**** Information shown
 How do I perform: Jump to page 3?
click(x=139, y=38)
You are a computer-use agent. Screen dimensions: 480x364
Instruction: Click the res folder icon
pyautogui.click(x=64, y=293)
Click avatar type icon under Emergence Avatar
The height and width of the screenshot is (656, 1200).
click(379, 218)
********
# Task item
Put down each entry again, unchanged and complete.

# Solution to the exercise
 How do I perform: Jump to page 3?
click(x=139, y=38)
You are a computer-use agent. Screen dimensions: 480x364
Instruction: Click the res folder icon
pyautogui.click(x=64, y=293)
Click avatar type icon under Emergence Avatar
The height and width of the screenshot is (656, 1200).
click(379, 218)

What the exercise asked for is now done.